Please rewrite the rows below with every "How do I perform" changed to "How can I do", leaving everything else as it is.
## BEGIN
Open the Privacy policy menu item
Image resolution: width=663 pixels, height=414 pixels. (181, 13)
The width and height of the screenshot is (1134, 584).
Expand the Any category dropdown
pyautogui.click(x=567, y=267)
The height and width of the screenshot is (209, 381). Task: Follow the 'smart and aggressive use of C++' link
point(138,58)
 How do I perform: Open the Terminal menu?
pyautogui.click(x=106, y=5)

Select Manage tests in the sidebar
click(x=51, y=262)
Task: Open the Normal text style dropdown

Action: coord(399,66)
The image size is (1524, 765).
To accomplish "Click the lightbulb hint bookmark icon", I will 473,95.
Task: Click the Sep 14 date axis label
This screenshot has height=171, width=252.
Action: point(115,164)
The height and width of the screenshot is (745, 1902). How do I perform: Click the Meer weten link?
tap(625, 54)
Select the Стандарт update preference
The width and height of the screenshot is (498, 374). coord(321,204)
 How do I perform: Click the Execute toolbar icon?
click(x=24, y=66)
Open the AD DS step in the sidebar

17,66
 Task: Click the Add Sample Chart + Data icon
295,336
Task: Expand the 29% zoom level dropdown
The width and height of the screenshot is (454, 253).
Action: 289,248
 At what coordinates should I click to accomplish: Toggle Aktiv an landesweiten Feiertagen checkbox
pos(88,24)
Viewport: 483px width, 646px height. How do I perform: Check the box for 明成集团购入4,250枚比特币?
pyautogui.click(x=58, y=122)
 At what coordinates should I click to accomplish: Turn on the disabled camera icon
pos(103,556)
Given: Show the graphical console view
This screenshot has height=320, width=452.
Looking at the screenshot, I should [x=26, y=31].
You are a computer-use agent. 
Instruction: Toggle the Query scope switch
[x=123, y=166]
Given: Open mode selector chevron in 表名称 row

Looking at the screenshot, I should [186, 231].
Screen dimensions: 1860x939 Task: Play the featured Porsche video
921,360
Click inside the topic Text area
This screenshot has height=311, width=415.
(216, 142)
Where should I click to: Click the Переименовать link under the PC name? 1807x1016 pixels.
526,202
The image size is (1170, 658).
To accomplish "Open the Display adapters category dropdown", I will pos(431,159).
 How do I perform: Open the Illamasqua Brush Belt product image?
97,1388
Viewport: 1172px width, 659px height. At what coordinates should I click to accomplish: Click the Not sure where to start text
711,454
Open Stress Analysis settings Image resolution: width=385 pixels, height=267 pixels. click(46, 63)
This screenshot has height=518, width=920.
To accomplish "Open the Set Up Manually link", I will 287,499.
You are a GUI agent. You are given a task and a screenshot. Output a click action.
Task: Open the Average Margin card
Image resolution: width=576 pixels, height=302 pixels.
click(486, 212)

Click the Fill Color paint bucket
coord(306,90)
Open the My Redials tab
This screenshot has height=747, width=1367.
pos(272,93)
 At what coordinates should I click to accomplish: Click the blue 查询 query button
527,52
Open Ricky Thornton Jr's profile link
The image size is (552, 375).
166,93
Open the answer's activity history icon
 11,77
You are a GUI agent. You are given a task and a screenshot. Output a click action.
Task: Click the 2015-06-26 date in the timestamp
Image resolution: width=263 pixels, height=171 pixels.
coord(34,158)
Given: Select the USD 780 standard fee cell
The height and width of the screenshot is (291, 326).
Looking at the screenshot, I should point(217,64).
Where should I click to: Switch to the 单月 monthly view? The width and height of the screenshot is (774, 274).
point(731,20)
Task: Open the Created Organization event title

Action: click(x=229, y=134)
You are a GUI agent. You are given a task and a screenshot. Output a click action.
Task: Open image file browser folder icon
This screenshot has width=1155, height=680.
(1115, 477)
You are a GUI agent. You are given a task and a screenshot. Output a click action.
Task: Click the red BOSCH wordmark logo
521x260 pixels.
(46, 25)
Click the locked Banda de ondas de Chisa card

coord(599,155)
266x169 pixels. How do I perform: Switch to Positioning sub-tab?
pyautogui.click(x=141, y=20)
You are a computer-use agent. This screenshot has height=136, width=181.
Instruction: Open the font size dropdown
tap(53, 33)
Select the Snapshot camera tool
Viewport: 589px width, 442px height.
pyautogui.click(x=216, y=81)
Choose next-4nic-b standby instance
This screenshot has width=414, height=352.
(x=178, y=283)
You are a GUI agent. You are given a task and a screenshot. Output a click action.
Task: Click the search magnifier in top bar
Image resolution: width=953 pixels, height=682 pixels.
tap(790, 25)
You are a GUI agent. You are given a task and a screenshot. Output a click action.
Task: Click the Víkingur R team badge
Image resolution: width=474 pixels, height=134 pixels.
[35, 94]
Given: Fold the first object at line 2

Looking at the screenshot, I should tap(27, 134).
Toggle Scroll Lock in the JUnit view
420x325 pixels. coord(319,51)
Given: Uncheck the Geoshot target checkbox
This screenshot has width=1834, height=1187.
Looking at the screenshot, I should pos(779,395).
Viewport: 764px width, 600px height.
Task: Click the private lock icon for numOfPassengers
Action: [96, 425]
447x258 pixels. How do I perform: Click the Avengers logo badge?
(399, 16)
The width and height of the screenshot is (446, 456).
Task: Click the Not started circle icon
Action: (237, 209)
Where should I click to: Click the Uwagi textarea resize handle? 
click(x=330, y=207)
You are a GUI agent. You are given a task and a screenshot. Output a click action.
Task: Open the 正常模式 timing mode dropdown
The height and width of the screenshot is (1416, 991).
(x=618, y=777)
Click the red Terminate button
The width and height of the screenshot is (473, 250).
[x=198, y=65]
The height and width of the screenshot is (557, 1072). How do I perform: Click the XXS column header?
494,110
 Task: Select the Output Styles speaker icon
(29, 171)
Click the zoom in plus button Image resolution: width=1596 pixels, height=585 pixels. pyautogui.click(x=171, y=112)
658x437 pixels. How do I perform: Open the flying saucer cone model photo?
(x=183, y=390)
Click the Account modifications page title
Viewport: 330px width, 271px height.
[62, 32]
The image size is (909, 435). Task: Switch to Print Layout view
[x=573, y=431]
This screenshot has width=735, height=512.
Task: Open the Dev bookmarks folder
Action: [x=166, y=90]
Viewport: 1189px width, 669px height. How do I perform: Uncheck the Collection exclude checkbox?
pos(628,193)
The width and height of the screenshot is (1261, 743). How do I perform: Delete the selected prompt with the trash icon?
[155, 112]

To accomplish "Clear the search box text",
## END
**EXERCISE SOLUTION:**
Open the Privacy policy menu item
Image resolution: width=663 pixels, height=414 pixels. (181, 13)
The width and height of the screenshot is (1134, 584).
Expand the Any category dropdown
pyautogui.click(x=567, y=267)
The height and width of the screenshot is (209, 381). Task: Follow the 'smart and aggressive use of C++' link
point(138,58)
 How can I do: Open the Terminal menu?
pyautogui.click(x=106, y=5)

Select Manage tests in the sidebar
click(x=51, y=262)
Task: Open the Normal text style dropdown

Action: coord(399,66)
The image size is (1524, 765).
To accomplish "Click the lightbulb hint bookmark icon", I will 473,95.
Task: Click the Sep 14 date axis label
This screenshot has height=171, width=252.
Action: point(115,164)
The height and width of the screenshot is (745, 1902). How can I do: Click the Meer weten link?
tap(625, 54)
Select the Стандарт update preference
The width and height of the screenshot is (498, 374). coord(321,204)
 How can I do: Click the Execute toolbar icon?
click(x=24, y=66)
Open the AD DS step in the sidebar

17,66
 Task: Click the Add Sample Chart + Data icon
295,336
Task: Expand the 29% zoom level dropdown
The width and height of the screenshot is (454, 253).
Action: 289,248
 At what coordinates should I click to accomplish: Toggle Aktiv an landesweiten Feiertagen checkbox
pos(88,24)
Viewport: 483px width, 646px height. How can I do: Check the box for 明成集团购入4,250枚比特币?
pyautogui.click(x=58, y=122)
 At what coordinates should I click to accomplish: Turn on the disabled camera icon
pos(103,556)
Given: Show the graphical console view
This screenshot has height=320, width=452.
Looking at the screenshot, I should [x=26, y=31].
You are a computer-use agent. 
Instruction: Toggle the Query scope switch
[x=123, y=166]
Given: Open mode selector chevron in 表名称 row

Looking at the screenshot, I should [186, 231].
Screen dimensions: 1860x939 Task: Play the featured Porsche video
921,360
Click inside the topic Text area
This screenshot has height=311, width=415.
(216, 142)
Where should I click to: Click the Переименовать link under the PC name? 1807x1016 pixels.
526,202
The image size is (1170, 658).
To accomplish "Open the Display adapters category dropdown", I will pos(431,159).
 How can I do: Open the Illamasqua Brush Belt product image?
97,1388
Viewport: 1172px width, 659px height. At what coordinates should I click to accomplish: Click the Not sure where to start text
711,454
Open Stress Analysis settings Image resolution: width=385 pixels, height=267 pixels. click(46, 63)
This screenshot has height=518, width=920.
To accomplish "Open the Set Up Manually link", I will 287,499.
You are a GUI agent. You are given a task and a screenshot. Output a click action.
Task: Open the Average Margin card
Image resolution: width=576 pixels, height=302 pixels.
click(486, 212)

Click the Fill Color paint bucket
coord(306,90)
Open the My Redials tab
This screenshot has height=747, width=1367.
pos(272,93)
 At what coordinates should I click to accomplish: Click the blue 查询 query button
527,52
Open Ricky Thornton Jr's profile link
The image size is (552, 375).
166,93
Open the answer's activity history icon
 11,77
You are a GUI agent. You are given a task and a screenshot. Output a click action.
Task: Click the 2015-06-26 date in the timestamp
Image resolution: width=263 pixels, height=171 pixels.
coord(34,158)
Given: Select the USD 780 standard fee cell
The height and width of the screenshot is (291, 326).
Looking at the screenshot, I should point(217,64).
Where should I click to: Switch to the 单月 monthly view? The width and height of the screenshot is (774, 274).
point(731,20)
Task: Open the Created Organization event title

Action: click(x=229, y=134)
You are a GUI agent. You are given a task and a screenshot. Output a click action.
Task: Open image file browser folder icon
This screenshot has width=1155, height=680.
(1115, 477)
You are a GUI agent. You are given a task and a screenshot. Output a click action.
Task: Click the red BOSCH wordmark logo
521x260 pixels.
(46, 25)
Click the locked Banda de ondas de Chisa card

coord(599,155)
266x169 pixels. How can I do: Switch to Positioning sub-tab?
pyautogui.click(x=141, y=20)
You are a computer-use agent. This screenshot has height=136, width=181.
Instruction: Open the font size dropdown
tap(53, 33)
Select the Snapshot camera tool
Viewport: 589px width, 442px height.
pyautogui.click(x=216, y=81)
Choose next-4nic-b standby instance
This screenshot has width=414, height=352.
(x=178, y=283)
You are a GUI agent. You are given a task and a screenshot. Output a click action.
Task: Click the search magnifier in top bar
Image resolution: width=953 pixels, height=682 pixels.
tap(790, 25)
You are a GUI agent. You are given a task and a screenshot. Output a click action.
Task: Click the Víkingur R team badge
Image resolution: width=474 pixels, height=134 pixels.
[35, 94]
Given: Fold the first object at line 2

Looking at the screenshot, I should tap(27, 134).
Toggle Scroll Lock in the JUnit view
420x325 pixels. coord(319,51)
Given: Uncheck the Geoshot target checkbox
This screenshot has width=1834, height=1187.
Looking at the screenshot, I should pos(779,395).
Viewport: 764px width, 600px height.
Task: Click the private lock icon for numOfPassengers
Action: [96, 425]
447x258 pixels. How can I do: Click the Avengers logo badge?
(399, 16)
The width and height of the screenshot is (446, 456).
Task: Click the Not started circle icon
Action: (237, 209)
Where should I click to: Click the Uwagi textarea resize handle? 
click(x=330, y=207)
You are a GUI agent. You are given a task and a screenshot. Output a click action.
Task: Open the 正常模式 timing mode dropdown
The height and width of the screenshot is (1416, 991).
(x=618, y=777)
Click the red Terminate button
The width and height of the screenshot is (473, 250).
[x=198, y=65]
The height and width of the screenshot is (557, 1072). How can I do: Click the XXS column header?
494,110
 Task: Select the Output Styles speaker icon
(29, 171)
Click the zoom in plus button Image resolution: width=1596 pixels, height=585 pixels. pyautogui.click(x=171, y=112)
658x437 pixels. How can I do: Open the flying saucer cone model photo?
(x=183, y=390)
Click the Account modifications page title
Viewport: 330px width, 271px height.
[62, 32]
The image size is (909, 435). Task: Switch to Print Layout view
[x=573, y=431]
This screenshot has width=735, height=512.
Task: Open the Dev bookmarks folder
Action: [x=166, y=90]
Viewport: 1189px width, 669px height. How can I do: Uncheck the Collection exclude checkbox?
pos(628,193)
The width and height of the screenshot is (1261, 743). How can I do: Delete the selected prompt with the trash icon?
[155, 112]

To accomplish "Clear the search box text",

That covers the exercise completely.